▶ **Provided material**:
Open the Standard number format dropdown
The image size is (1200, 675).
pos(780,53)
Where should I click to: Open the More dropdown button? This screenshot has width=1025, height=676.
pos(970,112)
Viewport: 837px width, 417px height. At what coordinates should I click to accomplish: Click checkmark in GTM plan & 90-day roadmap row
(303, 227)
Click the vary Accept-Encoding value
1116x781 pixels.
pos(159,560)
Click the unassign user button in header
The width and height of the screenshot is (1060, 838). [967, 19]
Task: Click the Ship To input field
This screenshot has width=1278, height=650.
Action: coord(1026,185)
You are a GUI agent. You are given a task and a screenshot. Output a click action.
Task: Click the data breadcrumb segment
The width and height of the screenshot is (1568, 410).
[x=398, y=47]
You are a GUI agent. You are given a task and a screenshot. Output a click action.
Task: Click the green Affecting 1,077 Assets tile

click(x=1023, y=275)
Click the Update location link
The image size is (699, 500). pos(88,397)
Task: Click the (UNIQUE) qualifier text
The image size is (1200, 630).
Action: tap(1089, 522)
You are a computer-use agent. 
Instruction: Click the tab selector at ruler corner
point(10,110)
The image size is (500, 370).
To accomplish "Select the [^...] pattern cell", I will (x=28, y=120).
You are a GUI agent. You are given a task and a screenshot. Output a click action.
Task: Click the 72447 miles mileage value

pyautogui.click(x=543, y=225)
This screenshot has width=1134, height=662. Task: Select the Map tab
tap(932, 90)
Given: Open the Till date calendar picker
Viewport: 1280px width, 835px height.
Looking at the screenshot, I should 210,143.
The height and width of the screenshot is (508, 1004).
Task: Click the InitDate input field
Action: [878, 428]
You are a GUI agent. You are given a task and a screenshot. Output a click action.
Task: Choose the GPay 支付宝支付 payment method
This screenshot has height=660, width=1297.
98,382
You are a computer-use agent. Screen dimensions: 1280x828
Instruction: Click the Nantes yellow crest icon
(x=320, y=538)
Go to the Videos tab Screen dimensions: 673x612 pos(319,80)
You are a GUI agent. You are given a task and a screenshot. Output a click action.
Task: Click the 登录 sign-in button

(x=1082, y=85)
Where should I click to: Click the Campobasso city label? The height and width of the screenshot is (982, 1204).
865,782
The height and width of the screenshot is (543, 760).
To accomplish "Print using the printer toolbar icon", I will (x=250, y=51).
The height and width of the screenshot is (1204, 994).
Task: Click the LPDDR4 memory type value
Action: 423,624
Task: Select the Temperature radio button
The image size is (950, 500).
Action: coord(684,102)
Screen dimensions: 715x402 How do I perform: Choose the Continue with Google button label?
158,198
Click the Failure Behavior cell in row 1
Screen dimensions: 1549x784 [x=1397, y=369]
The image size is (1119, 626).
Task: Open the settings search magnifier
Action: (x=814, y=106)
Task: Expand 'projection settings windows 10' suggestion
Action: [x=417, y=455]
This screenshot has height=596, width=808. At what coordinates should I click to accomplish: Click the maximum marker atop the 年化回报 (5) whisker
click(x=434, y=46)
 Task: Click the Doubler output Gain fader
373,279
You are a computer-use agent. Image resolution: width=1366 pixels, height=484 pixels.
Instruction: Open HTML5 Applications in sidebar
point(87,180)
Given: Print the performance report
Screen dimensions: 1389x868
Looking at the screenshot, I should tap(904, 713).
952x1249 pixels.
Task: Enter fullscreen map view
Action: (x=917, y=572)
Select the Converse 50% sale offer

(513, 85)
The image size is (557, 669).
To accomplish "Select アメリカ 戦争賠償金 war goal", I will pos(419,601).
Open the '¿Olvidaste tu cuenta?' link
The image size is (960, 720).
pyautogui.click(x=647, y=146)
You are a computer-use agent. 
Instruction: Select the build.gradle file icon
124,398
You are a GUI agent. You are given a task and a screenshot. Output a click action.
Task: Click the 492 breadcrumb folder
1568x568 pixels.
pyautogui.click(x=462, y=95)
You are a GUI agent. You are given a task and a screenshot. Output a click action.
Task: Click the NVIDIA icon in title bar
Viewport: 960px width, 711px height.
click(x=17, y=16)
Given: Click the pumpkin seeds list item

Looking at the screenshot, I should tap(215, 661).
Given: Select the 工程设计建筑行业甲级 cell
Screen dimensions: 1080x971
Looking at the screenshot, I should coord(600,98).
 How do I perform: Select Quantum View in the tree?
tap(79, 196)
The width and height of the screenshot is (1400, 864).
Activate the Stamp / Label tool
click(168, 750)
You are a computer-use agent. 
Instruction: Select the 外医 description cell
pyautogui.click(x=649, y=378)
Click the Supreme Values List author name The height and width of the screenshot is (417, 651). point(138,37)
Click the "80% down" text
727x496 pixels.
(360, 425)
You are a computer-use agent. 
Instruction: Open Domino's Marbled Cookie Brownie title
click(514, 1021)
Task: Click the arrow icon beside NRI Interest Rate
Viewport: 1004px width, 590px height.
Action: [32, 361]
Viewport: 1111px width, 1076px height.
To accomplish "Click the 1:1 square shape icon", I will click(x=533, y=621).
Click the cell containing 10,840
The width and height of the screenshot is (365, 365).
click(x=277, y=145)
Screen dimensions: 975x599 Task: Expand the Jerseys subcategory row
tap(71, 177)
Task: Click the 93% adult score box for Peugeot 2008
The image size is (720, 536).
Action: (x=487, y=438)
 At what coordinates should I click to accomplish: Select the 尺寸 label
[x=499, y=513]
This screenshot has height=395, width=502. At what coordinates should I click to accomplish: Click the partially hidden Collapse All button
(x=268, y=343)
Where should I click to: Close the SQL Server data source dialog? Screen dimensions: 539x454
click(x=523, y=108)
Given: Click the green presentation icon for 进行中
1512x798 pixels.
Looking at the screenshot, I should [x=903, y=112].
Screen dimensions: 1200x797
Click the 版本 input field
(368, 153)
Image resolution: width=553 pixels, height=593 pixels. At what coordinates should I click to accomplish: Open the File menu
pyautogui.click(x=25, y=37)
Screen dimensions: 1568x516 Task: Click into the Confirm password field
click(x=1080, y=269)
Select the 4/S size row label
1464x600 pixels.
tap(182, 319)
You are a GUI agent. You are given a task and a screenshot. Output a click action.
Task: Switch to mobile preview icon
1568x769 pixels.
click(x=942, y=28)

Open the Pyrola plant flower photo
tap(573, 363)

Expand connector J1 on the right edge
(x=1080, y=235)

▶ **Task statement**: All of the material is to be written out exactly.

▶ **Response to the exercise**:
Open the Standard number format dropdown
The image size is (1200, 675).
pos(780,53)
Where should I click to: Open the More dropdown button? This screenshot has width=1025, height=676.
pos(970,112)
Viewport: 837px width, 417px height. At what coordinates should I click to accomplish: Click checkmark in GTM plan & 90-day roadmap row
(303, 227)
Click the vary Accept-Encoding value
1116x781 pixels.
pos(159,560)
Click the unassign user button in header
The width and height of the screenshot is (1060, 838). [967, 19]
Task: Click the Ship To input field
This screenshot has width=1278, height=650.
Action: coord(1026,185)
You are a GUI agent. You are given a task and a screenshot. Output a click action.
Task: Click the data breadcrumb segment
The width and height of the screenshot is (1568, 410).
[x=398, y=47]
You are a GUI agent. You are given a task and a screenshot. Output a click action.
Task: Click the green Affecting 1,077 Assets tile

click(x=1023, y=275)
Click the Update location link
The image size is (699, 500). pos(88,397)
Task: Click the (UNIQUE) qualifier text
The image size is (1200, 630).
Action: tap(1089, 522)
You are a computer-use agent. 
Instruction: Click the tab selector at ruler corner
point(10,110)
The image size is (500, 370).
To accomplish "Select the [^...] pattern cell", I will (x=28, y=120).
You are a GUI agent. You are given a task and a screenshot. Output a click action.
Task: Click the 72447 miles mileage value

pyautogui.click(x=543, y=225)
This screenshot has width=1134, height=662. Task: Select the Map tab
tap(932, 90)
Given: Open the Till date calendar picker
Viewport: 1280px width, 835px height.
Looking at the screenshot, I should 210,143.
The height and width of the screenshot is (508, 1004).
Task: Click the InitDate input field
Action: [878, 428]
You are a GUI agent. You are given a task and a screenshot. Output a click action.
Task: Choose the GPay 支付宝支付 payment method
This screenshot has height=660, width=1297.
98,382
You are a computer-use agent. Screen dimensions: 1280x828
Instruction: Click the Nantes yellow crest icon
(x=320, y=538)
Go to the Videos tab Screen dimensions: 673x612 pos(319,80)
You are a GUI agent. You are given a task and a screenshot. Output a click action.
Task: Click the 登录 sign-in button

(x=1082, y=85)
Where should I click to: Click the Campobasso city label? The height and width of the screenshot is (982, 1204).
865,782
The height and width of the screenshot is (543, 760).
To accomplish "Print using the printer toolbar icon", I will (x=250, y=51).
The height and width of the screenshot is (1204, 994).
Task: Click the LPDDR4 memory type value
Action: 423,624
Task: Select the Temperature radio button
The image size is (950, 500).
Action: coord(684,102)
Screen dimensions: 715x402 How do I perform: Choose the Continue with Google button label?
158,198
Click the Failure Behavior cell in row 1
Screen dimensions: 1549x784 [x=1397, y=369]
The image size is (1119, 626).
Task: Open the settings search magnifier
Action: (x=814, y=106)
Task: Expand 'projection settings windows 10' suggestion
Action: [x=417, y=455]
This screenshot has height=596, width=808. At what coordinates should I click to accomplish: Click the maximum marker atop the 年化回报 (5) whisker
click(x=434, y=46)
 Task: Click the Doubler output Gain fader
373,279
You are a computer-use agent. Image resolution: width=1366 pixels, height=484 pixels.
Instruction: Open HTML5 Applications in sidebar
point(87,180)
Given: Print the performance report
Screen dimensions: 1389x868
Looking at the screenshot, I should tap(904, 713).
952x1249 pixels.
Task: Enter fullscreen map view
Action: (x=917, y=572)
Select the Converse 50% sale offer

(513, 85)
The image size is (557, 669).
To accomplish "Select アメリカ 戦争賠償金 war goal", I will pos(419,601).
Open the '¿Olvidaste tu cuenta?' link
The image size is (960, 720).
pyautogui.click(x=647, y=146)
You are a computer-use agent. 
Instruction: Select the build.gradle file icon
124,398
You are a GUI agent. You are given a task and a screenshot. Output a click action.
Task: Click the 492 breadcrumb folder
1568x568 pixels.
pyautogui.click(x=462, y=95)
You are a GUI agent. You are given a task and a screenshot. Output a click action.
Task: Click the NVIDIA icon in title bar
Viewport: 960px width, 711px height.
click(x=17, y=16)
Given: Click the pumpkin seeds list item

Looking at the screenshot, I should tap(215, 661).
Given: Select the 工程设计建筑行业甲级 cell
Screen dimensions: 1080x971
Looking at the screenshot, I should coord(600,98).
 How do I perform: Select Quantum View in the tree?
tap(79, 196)
The width and height of the screenshot is (1400, 864).
Activate the Stamp / Label tool
click(168, 750)
You are a computer-use agent. 
Instruction: Select the 外医 description cell
pyautogui.click(x=649, y=378)
Click the Supreme Values List author name The height and width of the screenshot is (417, 651). point(138,37)
Click the "80% down" text
727x496 pixels.
(360, 425)
You are a computer-use agent. 
Instruction: Open Domino's Marbled Cookie Brownie title
click(514, 1021)
Task: Click the arrow icon beside NRI Interest Rate
Viewport: 1004px width, 590px height.
Action: [32, 361]
Viewport: 1111px width, 1076px height.
To accomplish "Click the 1:1 square shape icon", I will click(x=533, y=621).
Click the cell containing 10,840
The width and height of the screenshot is (365, 365).
click(x=277, y=145)
Screen dimensions: 975x599 Task: Expand the Jerseys subcategory row
tap(71, 177)
Task: Click the 93% adult score box for Peugeot 2008
The image size is (720, 536).
Action: (x=487, y=438)
 At what coordinates should I click to accomplish: Select the 尺寸 label
[x=499, y=513]
This screenshot has height=395, width=502. At what coordinates should I click to accomplish: Click the partially hidden Collapse All button
(x=268, y=343)
Where should I click to: Close the SQL Server data source dialog? Screen dimensions: 539x454
click(x=523, y=108)
Given: Click the green presentation icon for 进行中
1512x798 pixels.
Looking at the screenshot, I should [x=903, y=112].
Screen dimensions: 1200x797
Click the 版本 input field
(368, 153)
Image resolution: width=553 pixels, height=593 pixels. At what coordinates should I click to accomplish: Open the File menu
pyautogui.click(x=25, y=37)
Screen dimensions: 1568x516 Task: Click into the Confirm password field
click(x=1080, y=269)
Select the 4/S size row label
1464x600 pixels.
tap(182, 319)
You are a GUI agent. You are given a task and a screenshot. Output a click action.
Task: Switch to mobile preview icon
1568x769 pixels.
click(x=942, y=28)

Open the Pyrola plant flower photo
tap(573, 363)

Expand connector J1 on the right edge
(x=1080, y=235)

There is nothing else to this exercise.